Owing to the rise of the internet, most oceans are crossed by fiber optic cables that present the possibility to leverage this infrastructure for scientific purposes. Recognizing this opportunity, an International Joint Task Force was established in 2012 to design “SMART” (Scientific Monitoring And Reliable Telecommunications) cables with environmental sensors embedded in repeater boxes placed every ~50 km5. Recently, the capacity to turn optical fibers (OF) into seismo-acoustic sensors has been developed. One breakthrough was the coincidental discovery that earthquakes can be detected by analyzing the phase stability of state-of-the-art lasers across thousand-kilometer-long seafloor telecommunication cables6. Yet, this approach only provides one measurement, which is integrated over the entire length of the cable. An alternative approach, called Distributed Acoustic Sensing (DAS), exploits the phase of light that is backscattered by the inherent inhomogeneities of the silica fiber to provide densely spaced, high-rate measurements of strain. DAS can provide high frequency (1 kHz) acoustic measurements with metric spacing, effectively turning OF cables into dense linear seismic arrays7. The technology has been used in the oil and gas industry for many years now, but has only recently revealed its full potential for seismological and environmental applications8,9,10,11,12,13. DAS on seafloor telecom cables is not as straightforward as it might initially seem, because these are sturdy cables with jelly compound layers and metallic armoring. These barriers are designed to provide stability and protection from torsion and external disruptions, most notably by fishing activities in coastal areas14. In addition, weak coupling between the cable and the poorly consolidated sediments on the seafloor may prevent accurate recording of seismic waves. Notwithstanding strong expectations15 and one reported earthquake detection16, the performance of DAS on submarine telecom cables remains to be evaluated to better define its range of possible applications.

Here, we present results of DAS measurements performed on a telecom-type cable. We show that the measurements are indeed highly sensitive to seismo-acoustic signals, and that such cables can readily provide continuous, dense measurements over large distances to study a range of marine and solid earth phenomena with unprecedented levels of detail.


The experimental setup

Data were acquired from February 19th to February 24th, 2018, on a 41.5 km long electro-optic telecommunication cable from Alcatel, which is deployed offshore Toulon in the south of France. This cable is the backbone of the MEUST-NUMerEnv project17 (Mediterranean Eurocentre for Underwater Sciences and Technologies—Neutrino Mer Environnement) (Fig. 1). The cable straddles several oceanic domains of the north Mediterranean margin: a shallow continental shelf, a steep continental slope, and a 2500 m-deep oceanic plain. The main purpose of the cable is to collect data from the KM3NeT/ORCA (Oscillation Research with Cosmics in the Abyss) neutrino detector deployed at its seafloor termination point18. The MEUST cable was installed in 201419 and, as it is often the case with telecommunication cable, was simply laid on the seafloor. The cable is only buried for the first 2 km offshore (Supplementary Note 1).

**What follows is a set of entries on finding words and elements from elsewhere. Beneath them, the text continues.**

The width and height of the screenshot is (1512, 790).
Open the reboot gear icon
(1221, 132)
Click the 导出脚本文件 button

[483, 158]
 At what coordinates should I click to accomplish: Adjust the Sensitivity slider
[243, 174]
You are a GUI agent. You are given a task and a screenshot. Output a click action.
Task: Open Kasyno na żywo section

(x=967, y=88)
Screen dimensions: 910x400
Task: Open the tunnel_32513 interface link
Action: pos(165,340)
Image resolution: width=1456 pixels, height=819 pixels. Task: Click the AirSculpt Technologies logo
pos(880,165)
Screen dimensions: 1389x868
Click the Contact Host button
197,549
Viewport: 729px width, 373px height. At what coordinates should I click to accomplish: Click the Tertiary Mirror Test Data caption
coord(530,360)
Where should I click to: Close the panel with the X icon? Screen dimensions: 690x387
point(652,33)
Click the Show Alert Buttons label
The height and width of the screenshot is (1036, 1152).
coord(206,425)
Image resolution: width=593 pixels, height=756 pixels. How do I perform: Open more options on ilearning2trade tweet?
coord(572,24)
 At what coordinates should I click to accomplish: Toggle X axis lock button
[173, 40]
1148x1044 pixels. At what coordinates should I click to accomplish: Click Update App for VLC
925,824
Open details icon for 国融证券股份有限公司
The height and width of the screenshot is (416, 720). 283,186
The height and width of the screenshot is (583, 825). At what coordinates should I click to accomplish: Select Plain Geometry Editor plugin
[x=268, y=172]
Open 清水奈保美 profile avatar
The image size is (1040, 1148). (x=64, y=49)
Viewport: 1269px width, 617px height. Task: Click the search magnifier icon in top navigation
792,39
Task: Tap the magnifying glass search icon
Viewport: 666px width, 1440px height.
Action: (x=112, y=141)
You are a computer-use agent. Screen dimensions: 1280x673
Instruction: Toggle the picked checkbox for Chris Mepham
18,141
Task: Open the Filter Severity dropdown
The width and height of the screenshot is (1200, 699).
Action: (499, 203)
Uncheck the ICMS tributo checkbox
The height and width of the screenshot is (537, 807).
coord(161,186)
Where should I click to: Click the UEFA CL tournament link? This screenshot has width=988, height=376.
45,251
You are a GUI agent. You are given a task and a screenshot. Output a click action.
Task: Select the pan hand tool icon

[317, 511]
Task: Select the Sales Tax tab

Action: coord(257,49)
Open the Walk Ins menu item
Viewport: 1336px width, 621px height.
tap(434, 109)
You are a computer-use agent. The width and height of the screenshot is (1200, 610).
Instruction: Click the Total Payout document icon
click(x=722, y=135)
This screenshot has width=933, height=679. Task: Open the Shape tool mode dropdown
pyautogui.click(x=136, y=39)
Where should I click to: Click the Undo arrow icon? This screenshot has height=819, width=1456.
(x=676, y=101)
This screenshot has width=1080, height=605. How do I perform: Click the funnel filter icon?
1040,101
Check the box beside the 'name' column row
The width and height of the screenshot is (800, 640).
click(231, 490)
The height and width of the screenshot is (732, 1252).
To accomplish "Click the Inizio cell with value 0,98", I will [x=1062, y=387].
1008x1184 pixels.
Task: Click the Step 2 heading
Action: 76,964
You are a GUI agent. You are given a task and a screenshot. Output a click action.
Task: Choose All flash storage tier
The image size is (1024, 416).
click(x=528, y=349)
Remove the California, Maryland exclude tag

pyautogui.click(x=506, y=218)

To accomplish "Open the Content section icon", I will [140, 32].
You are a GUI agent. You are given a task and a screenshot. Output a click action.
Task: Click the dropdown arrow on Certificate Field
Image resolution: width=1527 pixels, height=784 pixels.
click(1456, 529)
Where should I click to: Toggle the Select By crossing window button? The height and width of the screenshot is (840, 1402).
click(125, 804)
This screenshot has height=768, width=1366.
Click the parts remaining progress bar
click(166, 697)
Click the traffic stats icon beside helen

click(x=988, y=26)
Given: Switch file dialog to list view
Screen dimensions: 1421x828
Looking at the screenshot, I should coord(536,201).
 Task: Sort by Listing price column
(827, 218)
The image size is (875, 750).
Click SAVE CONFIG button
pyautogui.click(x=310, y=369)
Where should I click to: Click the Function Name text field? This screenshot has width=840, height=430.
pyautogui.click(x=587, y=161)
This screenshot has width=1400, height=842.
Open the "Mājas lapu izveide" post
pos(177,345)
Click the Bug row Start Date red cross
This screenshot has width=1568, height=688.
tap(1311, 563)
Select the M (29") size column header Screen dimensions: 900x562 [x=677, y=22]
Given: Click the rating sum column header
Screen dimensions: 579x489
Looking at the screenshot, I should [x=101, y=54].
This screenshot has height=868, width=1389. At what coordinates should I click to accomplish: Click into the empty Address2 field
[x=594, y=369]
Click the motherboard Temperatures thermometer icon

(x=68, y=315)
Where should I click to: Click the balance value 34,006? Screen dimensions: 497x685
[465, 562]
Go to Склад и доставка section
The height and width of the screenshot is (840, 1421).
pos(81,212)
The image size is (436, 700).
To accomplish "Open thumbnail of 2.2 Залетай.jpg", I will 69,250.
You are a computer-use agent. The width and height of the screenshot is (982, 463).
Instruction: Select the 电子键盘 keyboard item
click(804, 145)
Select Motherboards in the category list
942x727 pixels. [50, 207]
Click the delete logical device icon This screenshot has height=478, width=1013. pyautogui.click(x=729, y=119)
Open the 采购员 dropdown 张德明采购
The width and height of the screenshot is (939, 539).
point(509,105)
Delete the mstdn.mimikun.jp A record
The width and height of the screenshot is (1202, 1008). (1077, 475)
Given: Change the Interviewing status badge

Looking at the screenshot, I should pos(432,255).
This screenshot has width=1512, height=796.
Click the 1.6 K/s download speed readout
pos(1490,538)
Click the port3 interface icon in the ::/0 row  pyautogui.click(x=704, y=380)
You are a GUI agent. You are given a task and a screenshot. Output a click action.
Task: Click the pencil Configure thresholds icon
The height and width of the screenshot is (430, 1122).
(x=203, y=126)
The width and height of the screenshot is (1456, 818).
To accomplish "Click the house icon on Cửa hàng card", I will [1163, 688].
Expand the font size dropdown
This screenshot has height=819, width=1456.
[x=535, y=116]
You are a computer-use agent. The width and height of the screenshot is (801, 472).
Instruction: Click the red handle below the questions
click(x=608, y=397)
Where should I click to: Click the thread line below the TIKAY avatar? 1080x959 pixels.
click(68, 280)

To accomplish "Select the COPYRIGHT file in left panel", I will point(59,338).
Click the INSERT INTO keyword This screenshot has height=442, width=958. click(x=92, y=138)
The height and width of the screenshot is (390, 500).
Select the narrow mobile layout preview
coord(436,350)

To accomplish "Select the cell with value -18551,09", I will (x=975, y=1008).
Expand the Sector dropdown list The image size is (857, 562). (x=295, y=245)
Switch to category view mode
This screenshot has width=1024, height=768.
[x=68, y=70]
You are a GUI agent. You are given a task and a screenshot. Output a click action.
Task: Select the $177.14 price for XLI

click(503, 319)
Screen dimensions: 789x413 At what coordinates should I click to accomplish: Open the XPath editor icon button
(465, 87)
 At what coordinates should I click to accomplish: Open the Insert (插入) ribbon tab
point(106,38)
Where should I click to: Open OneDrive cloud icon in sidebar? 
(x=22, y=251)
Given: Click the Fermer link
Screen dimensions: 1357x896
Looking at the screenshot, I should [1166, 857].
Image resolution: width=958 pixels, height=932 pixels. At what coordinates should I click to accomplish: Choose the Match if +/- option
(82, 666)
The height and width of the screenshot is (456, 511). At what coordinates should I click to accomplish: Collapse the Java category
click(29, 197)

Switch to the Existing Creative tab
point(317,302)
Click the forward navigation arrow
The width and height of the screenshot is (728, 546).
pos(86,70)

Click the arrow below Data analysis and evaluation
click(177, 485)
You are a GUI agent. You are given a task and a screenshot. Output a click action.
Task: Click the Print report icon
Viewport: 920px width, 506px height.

Fig. 1: Map and perspective view of the seafloor MEUST-NUMerEnv cable.

The optic fiber cable offshore Toulon, France, shown in a map view and b 3D view. The 41.5 km long optical fiber crosses several oceanic domains: the shallow continental shelf, the steep continental slope and the deep oceanic plain. The yellow star on the map indicates the location of a magnitude 1.9 earthquake. The red triangle is the permanent seismic station POSA.

The DAS interrogator unit is connected to one end of the fiber. Coherent pulses of light are emitted through the OF and phase changes of the backscattered light signal are continuously recorded. Local extension and contraction between two locations of the fiber induced by environmental seismic perturbation cause linear phase changes of the reflected backscattered signals allowing to measure associated strain or strain-rate in the longitudinal direction20. The distance between two phase change measurements is called the gauge length and a measurement consists in the integration of the perturbation along the gauge length. In most cases, a better signal to noise ratio is obtained for a longer gauge length but it needs to stay smaller than the shorter wavelengths targeted. In our experiment, the gauge length was fixed to 19.2 m. The data set used in this study consists of strain-rate value sampled every 6.4 m in space and 0.5 ms in time yielding ~ 6500 acoustic sensors with an effective recording frequency of 1 kHz (more details available in the Methods section).

Along its entire length, the OF cable continuously records a background signal made of periodic oscillations. These oscillations have different properties on the continental shelf and on the abyssal plain. We describe them sequentially hereafter, starting with observations near the coast.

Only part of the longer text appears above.